1982 Fujitsu home computer

The FM-7 ("Fujitsu Micro 7") is a home computer created by Fujitsu. It was first released in 1982 and was sold in Japan and Spain. It is a stripped-down version of Fujitsu's earlier FM-8 computer, and during development it was referred to as the "FM-8 Jr.".

Although it removed some features from the FM-8 such as the bubble memory technology, the FM-7 was given a more advanced AY-3-8910 sound chip, leading to a strong uptake among the hobbyist computer market in Japan and making it a more popular system than the FM-8.

The FM-7 primarily competed with the NEC PC-8801 and Sharp X1 series of computers in the early 1980s. It was succeeded by the FM-77 series of computers in 1984, which featured backwards compatibility with the FM-7. The FM-77 series was later succeeded by the 32-bit FM Towns in 1989.

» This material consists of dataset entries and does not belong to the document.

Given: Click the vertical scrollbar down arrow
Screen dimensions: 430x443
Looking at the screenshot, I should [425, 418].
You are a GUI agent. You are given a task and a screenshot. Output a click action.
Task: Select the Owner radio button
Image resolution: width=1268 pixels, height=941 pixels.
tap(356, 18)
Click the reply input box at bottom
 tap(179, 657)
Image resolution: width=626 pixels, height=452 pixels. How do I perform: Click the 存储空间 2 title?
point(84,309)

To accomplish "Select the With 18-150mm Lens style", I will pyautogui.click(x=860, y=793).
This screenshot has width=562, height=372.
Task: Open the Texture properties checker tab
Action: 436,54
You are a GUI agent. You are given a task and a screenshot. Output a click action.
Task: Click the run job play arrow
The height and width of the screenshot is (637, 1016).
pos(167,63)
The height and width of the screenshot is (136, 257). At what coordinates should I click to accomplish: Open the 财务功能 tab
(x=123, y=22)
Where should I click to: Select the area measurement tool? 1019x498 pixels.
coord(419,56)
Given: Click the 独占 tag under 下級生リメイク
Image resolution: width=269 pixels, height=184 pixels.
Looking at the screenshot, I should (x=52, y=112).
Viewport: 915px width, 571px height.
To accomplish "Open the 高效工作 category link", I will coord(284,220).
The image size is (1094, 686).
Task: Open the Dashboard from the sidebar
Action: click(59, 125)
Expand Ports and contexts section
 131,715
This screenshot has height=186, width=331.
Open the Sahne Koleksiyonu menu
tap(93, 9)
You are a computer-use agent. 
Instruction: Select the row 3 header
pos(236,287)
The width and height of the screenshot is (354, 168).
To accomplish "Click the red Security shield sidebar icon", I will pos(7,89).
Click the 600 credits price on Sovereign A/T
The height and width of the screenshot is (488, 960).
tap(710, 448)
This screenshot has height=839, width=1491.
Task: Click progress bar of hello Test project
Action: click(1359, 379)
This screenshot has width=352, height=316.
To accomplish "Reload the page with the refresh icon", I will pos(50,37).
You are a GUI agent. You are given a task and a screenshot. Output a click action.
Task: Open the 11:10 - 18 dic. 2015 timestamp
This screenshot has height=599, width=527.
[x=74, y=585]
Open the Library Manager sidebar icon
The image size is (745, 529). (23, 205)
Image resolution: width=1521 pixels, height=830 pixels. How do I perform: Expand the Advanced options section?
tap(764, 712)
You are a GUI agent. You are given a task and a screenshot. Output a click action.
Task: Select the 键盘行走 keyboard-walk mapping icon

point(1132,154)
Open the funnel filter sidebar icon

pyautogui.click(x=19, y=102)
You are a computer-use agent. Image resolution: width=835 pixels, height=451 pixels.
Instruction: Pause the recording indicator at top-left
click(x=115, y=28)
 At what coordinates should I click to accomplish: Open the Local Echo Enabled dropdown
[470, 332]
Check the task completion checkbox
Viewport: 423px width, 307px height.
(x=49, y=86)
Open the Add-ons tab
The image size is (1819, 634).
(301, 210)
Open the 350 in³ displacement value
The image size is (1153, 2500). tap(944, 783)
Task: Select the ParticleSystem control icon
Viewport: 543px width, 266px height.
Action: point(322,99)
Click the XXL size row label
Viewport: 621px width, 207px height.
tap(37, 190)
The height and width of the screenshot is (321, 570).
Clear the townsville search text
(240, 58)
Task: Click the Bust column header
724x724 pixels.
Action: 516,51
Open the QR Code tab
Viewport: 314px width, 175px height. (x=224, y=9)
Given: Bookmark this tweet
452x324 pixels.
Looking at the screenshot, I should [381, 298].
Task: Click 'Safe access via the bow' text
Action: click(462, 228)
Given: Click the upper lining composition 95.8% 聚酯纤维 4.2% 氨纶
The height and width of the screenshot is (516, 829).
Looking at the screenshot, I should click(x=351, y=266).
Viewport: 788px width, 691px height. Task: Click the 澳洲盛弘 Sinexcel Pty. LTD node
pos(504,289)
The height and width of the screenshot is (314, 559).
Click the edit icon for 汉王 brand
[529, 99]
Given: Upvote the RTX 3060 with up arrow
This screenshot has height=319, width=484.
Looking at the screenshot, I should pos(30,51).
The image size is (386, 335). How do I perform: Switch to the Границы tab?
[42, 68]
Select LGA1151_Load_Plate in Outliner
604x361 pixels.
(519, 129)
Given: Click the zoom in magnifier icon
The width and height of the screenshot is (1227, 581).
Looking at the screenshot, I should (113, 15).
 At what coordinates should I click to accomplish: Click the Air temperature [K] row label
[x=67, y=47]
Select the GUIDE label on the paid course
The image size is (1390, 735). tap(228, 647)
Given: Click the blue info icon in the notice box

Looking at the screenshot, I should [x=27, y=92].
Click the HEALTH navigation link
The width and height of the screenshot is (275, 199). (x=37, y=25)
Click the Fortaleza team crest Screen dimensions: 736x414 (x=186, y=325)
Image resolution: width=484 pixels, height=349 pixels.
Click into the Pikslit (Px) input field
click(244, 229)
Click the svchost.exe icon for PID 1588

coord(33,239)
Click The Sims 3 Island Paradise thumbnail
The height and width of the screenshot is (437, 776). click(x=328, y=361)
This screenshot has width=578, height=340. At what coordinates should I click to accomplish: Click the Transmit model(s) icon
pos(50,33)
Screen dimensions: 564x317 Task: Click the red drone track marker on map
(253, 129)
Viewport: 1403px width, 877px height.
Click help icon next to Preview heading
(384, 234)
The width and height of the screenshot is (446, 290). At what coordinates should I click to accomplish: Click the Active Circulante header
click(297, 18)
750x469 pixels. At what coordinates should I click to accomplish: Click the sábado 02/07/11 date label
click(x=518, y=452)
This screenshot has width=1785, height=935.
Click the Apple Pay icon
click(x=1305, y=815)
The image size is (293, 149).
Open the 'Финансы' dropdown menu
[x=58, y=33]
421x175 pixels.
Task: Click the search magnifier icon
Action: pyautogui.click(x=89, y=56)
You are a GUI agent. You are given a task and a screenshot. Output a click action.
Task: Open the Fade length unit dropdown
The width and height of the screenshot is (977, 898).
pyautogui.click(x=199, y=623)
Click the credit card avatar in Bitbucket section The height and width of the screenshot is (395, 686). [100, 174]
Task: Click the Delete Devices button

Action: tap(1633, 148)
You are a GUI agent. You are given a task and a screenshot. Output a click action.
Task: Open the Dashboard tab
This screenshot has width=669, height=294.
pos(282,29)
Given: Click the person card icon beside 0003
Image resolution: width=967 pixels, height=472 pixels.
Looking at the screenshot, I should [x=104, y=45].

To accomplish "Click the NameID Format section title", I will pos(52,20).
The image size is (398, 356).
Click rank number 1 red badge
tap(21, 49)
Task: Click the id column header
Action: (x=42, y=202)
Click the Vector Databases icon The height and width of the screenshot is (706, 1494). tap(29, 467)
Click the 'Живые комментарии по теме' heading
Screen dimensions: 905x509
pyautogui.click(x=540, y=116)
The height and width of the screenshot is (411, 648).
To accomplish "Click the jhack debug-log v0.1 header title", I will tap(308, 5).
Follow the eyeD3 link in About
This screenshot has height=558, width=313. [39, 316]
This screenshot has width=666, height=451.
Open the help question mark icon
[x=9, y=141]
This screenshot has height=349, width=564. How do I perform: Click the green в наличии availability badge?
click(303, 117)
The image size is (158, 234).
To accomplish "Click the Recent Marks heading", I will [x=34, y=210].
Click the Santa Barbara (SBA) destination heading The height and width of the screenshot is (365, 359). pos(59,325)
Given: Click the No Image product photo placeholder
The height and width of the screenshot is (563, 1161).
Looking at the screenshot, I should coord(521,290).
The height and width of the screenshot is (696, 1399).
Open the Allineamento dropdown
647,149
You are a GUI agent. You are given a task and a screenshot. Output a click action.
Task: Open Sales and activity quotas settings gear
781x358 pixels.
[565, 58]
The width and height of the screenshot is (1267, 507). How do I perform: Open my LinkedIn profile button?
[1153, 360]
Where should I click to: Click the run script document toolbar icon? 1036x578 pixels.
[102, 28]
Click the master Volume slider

The FM-7 is based around the 6809 chip, which was also used in home computers such as the TRS-80 Color Computer and Dragon 32/64, as well as several arcade games.

==Hardware==
- Two MC 68B09 CPUs @ 2 MHz: one main CPU and one graphics processor.
- Screen resolution: 640×200, 8 colors
- Memory: 40 KB ROM, 64 KB RAM
- Sound: 3-channel (AY-3-8910) PSG chip, built-in speaker mounted near the top of the unit. From FM77AV onwards, the system includes the 6-channel YM2203 (3 PSG channels + 3 FM channels, making it a total of six).
- Interfaces: RS-232, monitor and Centronics ports, 3 expansion slots.
- Storage: 5.25" floppy disk
- Operating system: OS-9 (compatible with Color Computer)
- Three slots for optional plug-in cards, including a Z80 CPU and additional RS-232 ports.
- Full-size keyboard, with keys handling multiple functions (as many as 5, depending on what SHIFT/KANA/GRAPH/etc key is pressed).
- 10 Function Keys at the top, pre-programmed with shortcuts (LIST, etc.).
- Numeric keypad (on right) and cursor-control keys (upper-right).

== F-BASIC ==
The included "F-BASIC" is an enhanced version of the Color BASIC language used on the TRS-80 Color Computer. Changes include a different character set that includes katakana and a few kanji, the ability to have graphics appear on the default text screen, and several new commands such as BEEP, CONNECT, MON, SYMBOL, INTERVAL, MERGE, RANDOMIZE, SWAP, and TERM. There are also strings for TIME$ and DATE$, which access a temporary built-in internal clock, though if the power is turned off, the time and date are lost.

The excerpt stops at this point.